Among the entries below, find each line with "computer" and show it.

<<<<

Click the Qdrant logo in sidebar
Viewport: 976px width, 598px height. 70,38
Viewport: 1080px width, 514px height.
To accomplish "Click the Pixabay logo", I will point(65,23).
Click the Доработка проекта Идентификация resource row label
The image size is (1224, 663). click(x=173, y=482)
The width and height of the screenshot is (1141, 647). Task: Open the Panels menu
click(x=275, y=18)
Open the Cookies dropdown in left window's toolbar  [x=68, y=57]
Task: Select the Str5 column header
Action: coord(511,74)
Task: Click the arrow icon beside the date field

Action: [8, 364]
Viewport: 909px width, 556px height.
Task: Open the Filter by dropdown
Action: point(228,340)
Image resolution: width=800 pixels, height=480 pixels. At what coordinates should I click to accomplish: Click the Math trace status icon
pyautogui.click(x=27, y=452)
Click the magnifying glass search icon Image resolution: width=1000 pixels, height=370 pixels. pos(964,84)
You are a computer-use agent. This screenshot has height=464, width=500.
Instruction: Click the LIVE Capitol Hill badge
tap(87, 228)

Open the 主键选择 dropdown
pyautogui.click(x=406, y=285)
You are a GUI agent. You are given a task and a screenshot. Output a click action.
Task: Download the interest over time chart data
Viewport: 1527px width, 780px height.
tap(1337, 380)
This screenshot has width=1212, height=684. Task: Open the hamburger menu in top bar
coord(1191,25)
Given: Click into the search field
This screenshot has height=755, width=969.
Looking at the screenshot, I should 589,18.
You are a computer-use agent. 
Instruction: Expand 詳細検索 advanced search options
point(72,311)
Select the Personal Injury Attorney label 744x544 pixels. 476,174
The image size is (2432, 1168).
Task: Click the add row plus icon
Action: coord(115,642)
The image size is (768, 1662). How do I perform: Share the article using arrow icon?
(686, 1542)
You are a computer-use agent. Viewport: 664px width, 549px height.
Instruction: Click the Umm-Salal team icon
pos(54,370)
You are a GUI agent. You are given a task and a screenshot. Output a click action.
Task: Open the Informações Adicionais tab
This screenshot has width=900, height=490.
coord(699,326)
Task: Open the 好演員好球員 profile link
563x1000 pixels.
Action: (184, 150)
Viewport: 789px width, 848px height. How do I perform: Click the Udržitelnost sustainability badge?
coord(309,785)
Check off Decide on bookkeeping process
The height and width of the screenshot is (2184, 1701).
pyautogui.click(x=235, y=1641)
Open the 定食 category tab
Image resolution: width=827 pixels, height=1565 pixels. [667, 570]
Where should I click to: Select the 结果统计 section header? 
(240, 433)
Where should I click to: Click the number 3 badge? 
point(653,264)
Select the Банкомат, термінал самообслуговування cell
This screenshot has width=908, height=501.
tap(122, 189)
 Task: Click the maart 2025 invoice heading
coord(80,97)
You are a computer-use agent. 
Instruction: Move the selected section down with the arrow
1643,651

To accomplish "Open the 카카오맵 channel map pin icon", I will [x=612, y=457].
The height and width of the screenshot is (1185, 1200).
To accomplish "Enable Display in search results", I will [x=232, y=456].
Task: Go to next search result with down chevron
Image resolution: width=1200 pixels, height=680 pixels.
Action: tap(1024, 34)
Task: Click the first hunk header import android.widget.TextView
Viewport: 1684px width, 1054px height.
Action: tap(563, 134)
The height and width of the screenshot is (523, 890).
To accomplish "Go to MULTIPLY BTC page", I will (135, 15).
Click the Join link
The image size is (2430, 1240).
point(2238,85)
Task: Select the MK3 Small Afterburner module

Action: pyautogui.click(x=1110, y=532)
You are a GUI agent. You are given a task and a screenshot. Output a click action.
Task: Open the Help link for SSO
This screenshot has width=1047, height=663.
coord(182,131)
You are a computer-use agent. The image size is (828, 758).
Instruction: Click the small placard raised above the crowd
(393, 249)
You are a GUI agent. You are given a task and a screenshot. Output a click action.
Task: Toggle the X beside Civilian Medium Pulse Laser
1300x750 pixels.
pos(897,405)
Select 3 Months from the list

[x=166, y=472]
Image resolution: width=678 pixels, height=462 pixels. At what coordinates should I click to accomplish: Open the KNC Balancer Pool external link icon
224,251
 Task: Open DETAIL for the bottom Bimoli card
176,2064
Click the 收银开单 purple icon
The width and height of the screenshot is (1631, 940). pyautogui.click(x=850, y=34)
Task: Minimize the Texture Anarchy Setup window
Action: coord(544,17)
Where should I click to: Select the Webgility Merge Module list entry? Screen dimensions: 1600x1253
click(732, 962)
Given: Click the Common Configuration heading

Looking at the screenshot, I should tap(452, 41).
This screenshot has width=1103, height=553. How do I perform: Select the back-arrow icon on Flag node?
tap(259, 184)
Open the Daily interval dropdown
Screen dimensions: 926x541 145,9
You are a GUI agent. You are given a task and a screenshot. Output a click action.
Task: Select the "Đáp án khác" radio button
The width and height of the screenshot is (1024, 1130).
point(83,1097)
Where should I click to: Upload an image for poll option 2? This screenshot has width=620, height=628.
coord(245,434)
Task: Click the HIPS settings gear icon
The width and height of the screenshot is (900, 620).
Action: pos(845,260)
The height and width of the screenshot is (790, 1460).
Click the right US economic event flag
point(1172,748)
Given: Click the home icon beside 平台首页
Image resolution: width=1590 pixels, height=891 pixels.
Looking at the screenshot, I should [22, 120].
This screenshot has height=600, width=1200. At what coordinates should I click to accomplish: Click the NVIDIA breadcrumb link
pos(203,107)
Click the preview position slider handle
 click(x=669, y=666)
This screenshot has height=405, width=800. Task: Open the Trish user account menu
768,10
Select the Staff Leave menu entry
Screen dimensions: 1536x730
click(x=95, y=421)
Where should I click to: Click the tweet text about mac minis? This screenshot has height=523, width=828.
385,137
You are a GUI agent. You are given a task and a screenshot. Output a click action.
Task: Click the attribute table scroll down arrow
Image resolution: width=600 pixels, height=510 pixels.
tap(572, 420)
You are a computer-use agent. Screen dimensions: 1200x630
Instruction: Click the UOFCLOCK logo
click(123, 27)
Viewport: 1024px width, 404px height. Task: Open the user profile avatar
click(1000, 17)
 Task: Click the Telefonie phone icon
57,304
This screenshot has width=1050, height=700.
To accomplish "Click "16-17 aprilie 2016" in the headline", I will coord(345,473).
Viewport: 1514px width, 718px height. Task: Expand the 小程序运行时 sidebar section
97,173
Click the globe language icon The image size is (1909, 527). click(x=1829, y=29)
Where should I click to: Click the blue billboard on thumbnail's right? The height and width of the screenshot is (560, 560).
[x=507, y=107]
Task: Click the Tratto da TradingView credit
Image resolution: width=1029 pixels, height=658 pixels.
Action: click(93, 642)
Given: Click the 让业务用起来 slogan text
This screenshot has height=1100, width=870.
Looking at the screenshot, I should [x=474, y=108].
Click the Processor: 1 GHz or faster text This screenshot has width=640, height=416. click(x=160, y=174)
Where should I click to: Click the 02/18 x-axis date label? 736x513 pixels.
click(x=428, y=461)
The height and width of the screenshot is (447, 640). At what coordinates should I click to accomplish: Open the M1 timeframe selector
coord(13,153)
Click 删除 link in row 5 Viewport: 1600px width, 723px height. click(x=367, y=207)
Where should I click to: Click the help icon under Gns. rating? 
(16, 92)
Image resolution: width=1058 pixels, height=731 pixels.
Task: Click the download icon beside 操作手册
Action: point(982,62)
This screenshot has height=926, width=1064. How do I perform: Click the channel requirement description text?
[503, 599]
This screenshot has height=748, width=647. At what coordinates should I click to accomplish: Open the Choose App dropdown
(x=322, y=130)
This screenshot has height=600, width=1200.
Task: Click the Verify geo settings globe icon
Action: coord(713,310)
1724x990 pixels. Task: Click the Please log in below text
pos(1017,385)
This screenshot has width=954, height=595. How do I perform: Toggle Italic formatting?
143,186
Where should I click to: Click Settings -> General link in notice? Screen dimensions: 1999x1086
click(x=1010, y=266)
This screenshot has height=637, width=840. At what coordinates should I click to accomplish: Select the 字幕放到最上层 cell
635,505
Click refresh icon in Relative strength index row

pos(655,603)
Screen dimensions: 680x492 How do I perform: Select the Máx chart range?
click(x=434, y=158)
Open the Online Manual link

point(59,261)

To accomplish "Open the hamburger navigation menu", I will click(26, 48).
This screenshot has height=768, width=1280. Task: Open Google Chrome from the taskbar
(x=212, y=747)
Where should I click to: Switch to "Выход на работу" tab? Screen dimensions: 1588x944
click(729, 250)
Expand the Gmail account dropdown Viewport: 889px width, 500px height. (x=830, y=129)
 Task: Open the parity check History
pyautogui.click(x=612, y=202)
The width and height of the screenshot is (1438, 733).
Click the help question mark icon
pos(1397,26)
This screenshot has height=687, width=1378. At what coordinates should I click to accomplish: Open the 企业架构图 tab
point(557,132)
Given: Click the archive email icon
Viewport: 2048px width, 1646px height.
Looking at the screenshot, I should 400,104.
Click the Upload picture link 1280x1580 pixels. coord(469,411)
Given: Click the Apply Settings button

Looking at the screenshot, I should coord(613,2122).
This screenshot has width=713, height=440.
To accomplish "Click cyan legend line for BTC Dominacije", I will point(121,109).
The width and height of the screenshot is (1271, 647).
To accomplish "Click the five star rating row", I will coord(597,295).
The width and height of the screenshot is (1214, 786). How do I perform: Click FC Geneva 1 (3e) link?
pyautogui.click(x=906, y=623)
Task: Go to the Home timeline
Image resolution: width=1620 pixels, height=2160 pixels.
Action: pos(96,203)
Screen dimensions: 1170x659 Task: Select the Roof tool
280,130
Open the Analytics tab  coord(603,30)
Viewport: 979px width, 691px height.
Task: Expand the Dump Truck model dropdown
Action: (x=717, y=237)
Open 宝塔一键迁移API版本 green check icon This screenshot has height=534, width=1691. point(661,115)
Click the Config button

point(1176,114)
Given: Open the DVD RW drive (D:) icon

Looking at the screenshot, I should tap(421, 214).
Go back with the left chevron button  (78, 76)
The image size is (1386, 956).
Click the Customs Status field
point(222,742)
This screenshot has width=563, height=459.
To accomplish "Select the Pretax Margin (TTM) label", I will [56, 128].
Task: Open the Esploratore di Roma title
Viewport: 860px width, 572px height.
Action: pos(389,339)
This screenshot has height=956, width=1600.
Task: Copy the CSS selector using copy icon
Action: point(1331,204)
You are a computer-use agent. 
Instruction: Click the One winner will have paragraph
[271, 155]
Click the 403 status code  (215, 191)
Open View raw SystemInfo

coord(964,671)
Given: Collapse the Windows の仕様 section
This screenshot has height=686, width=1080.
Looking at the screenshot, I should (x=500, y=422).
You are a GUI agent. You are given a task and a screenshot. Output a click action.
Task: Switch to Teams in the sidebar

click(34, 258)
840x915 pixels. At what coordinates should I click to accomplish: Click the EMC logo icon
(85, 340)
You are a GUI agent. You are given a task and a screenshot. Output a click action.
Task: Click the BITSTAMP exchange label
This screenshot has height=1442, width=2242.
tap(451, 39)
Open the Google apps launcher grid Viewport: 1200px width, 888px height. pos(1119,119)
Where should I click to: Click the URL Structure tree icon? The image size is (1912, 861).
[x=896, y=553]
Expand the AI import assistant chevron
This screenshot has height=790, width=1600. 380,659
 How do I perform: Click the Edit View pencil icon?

>>>>

▸ **RESPONSE BELOW**:
You are a computer-use agent. This screenshot has height=464, width=500.
You are a computer-use agent. 
You are a computer-use agent. Viewport: 664px width, 549px height.
You are a computer-use agent. 
You are a computer-use agent. The image size is (828, 758).
You are a computer-use agent. Screen dimensions: 1200x630
You are a computer-use agent. 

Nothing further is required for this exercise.